Find the values of $$x$$ at which the function has a possible relative maximum or minimum point. (Recall that $$e^{x}$$ is positive for all $$x .$$ ) Use the second derivative to determine the nature of the function at these points.$$f(x)=(1+x) e^{-3 x}$$

Answer

**step1 Calculate the First Derivative of the Function**

To find the possible relative maximum or minimum points, we first need to calculate the first derivative of the given function $$f(x)=(1+x) e^{-3 x}$$. We will use the product rule, which states that if $$f(x) = u(x)v(x)$$, then $$f'(x) = u'(x)v(x) + u(x)v'(x)$$.
Let $$u(x) = 1+x$$ and $$v(x) = e^{-3x}$$.
Then, $$u'(x) = \frac{d}{dx}(1+x) = 1$$.
And $$v'(x) = \frac{d}{dx}(e^{-3x})$$. Using the chain rule, this is $$e^{-3x} \cdot \frac{d}{dx}(-3x) = e^{-3x} \cdot (-3) = -3e^{-3x}$$.
Now, apply the product rule:

$$f'(x) = (1)(e^{-3x}) + (1+x)(-3e^{-3x})$$
$$f'(x) = e^{-3x} - 3(1+x)e^{-3x}$$
$$f'(x) = e^{-3x}(1 - 3(1+x))$$
$$f'(x) = e^{-3x}(1 - 3 - 3x)$$
$$f'(x) = e^{-3x}(-2 - 3x)$$

**step2 Find the Critical Points**

Critical points are the points where the first derivative is equal to zero or undefined.
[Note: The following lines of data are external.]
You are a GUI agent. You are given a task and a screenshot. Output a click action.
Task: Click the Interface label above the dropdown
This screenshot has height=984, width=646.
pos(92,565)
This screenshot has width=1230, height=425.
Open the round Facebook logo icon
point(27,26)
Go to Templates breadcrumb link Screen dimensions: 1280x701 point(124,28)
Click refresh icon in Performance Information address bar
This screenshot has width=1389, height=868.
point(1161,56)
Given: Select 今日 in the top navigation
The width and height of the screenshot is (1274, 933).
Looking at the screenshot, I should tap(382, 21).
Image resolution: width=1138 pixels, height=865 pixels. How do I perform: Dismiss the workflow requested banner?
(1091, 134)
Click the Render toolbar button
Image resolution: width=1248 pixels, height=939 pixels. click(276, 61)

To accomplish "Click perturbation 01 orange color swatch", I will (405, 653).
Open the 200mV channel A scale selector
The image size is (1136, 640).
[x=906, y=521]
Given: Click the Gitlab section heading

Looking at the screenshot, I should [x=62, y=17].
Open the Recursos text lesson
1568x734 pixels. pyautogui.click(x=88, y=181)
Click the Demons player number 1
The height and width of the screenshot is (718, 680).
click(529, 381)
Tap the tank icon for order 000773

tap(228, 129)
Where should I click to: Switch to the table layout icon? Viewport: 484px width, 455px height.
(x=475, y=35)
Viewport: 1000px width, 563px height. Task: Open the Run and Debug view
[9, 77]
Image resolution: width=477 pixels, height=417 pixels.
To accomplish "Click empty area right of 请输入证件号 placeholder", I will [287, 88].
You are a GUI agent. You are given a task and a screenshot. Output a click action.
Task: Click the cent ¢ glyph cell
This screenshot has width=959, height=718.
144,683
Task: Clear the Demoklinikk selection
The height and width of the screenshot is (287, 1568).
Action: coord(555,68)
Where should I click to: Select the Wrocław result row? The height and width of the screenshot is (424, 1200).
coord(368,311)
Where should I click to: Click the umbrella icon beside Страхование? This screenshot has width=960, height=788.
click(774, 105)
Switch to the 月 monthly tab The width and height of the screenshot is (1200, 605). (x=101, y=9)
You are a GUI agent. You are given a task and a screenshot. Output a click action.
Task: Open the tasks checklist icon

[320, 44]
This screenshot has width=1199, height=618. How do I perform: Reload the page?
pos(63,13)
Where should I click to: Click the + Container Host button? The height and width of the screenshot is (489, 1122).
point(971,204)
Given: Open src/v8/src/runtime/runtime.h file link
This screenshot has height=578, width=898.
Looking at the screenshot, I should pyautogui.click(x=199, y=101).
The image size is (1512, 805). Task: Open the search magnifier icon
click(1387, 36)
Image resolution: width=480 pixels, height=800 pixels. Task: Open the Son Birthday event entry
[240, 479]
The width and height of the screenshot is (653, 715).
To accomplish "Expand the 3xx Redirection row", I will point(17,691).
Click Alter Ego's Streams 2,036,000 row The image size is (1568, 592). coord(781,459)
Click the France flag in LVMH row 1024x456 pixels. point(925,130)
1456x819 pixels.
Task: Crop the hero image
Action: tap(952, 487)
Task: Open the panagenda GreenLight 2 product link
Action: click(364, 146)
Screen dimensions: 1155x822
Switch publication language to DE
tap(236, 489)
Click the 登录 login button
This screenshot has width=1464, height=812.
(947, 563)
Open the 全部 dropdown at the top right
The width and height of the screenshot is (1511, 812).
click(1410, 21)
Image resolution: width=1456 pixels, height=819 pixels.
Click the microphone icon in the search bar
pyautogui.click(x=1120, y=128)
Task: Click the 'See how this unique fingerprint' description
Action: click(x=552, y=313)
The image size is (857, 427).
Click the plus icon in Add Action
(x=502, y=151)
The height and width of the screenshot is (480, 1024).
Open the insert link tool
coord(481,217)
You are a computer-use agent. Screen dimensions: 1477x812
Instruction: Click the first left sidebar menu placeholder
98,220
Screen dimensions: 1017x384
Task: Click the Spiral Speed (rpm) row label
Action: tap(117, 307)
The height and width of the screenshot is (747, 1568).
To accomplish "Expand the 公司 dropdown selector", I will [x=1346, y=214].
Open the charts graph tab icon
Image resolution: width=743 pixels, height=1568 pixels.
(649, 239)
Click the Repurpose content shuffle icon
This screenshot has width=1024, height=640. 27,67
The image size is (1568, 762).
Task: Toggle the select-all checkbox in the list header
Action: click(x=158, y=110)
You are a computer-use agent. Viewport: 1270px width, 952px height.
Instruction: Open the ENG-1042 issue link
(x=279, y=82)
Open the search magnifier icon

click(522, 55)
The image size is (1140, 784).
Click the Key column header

Since $$e^{-3x}$$ is always defined and never zero, we only need to set the other factor to zero to find the critical points:

$$e^{-3x}(-2 - 3x) = 0$$

Since $$e^{-3x} \neq 0$$ for any real $$x$$, we must have:

$$-2 - 3x = 0$$
$$-3x = 2$$
$$x = -\frac{2}{3}$$

So, there is only one possible relative maximum or minimum point at $$x = -\frac{2}{3}$$.

**step3 Calculate the Second Derivative of the Function**

To determine the nature of the critical point (whether it's a relative maximum or minimum), we use the second derivative test. First, we need to calculate the second derivative, $$f''(x)$$, by differentiating $$f'(x) = e^{-3x}(-2 - 3x)$$. Again, we use the product rule.
Let $$u(x) = e^{-3x}$$ and $$v(x) = -2 - 3x$$.
We already found $$u'(x) = -3e^{-3x}$$.
Now, $$v'(x) = \frac{d}{dx}(-2 - 3x) = -3$$.
Apply the product rule for $$f''(x)$$.

$$f''(x) = (u'(x)v(x)) + (u(x)v'(x))$$
$$f''(x) = (-3e^{-3x})(-2 - 3x) + (e^{-3x})(-3)$$
$$f''(x) = -3e^{-3x}(-2 - 3x) - 3e^{-3x}$$

Factor out $$-3e^{-3x}$$:

$$f''(x) = -3e^{-3x}((-2 - 3x) + 1)$$
$$f''(x) = -3e^{-3x}(-1 - 3x)$$
$$f''(x) = 3e^{-3x}(1 + 3x)$$

**step4 Apply the Second Derivative Test**

Now, we substitute the critical point $$x = -\frac{2}{3}$$ into the second derivative $$f''(x)$$.

$$f''\left(-\frac{2}{3}\right) = 3e^{-3\left(-\frac{2}{3}\right)}\left(1 + 3\left(-\frac{2}{3}\right)\right)$$
$$f''\left(-\frac{2}{3}\right) = 3e^{2}(1 - 2)$$
$$f''\left(-\frac{2}{3}\right) = 3e^{2}(-1)$$
$$f''\left(-\frac{2}{3}\right) = -3e^{2}$$

Since $$e^{2}$$ is a positive value, $$-3e^{2}$$ is a negative value. According to the second derivative test, if $$f''(c) < 0$$ at a critical point $$c$$, then the function has a relative maximum at $$x=c$$. Therefore, at $$x = -\frac{2}{3}$$, the function has a relative maximum.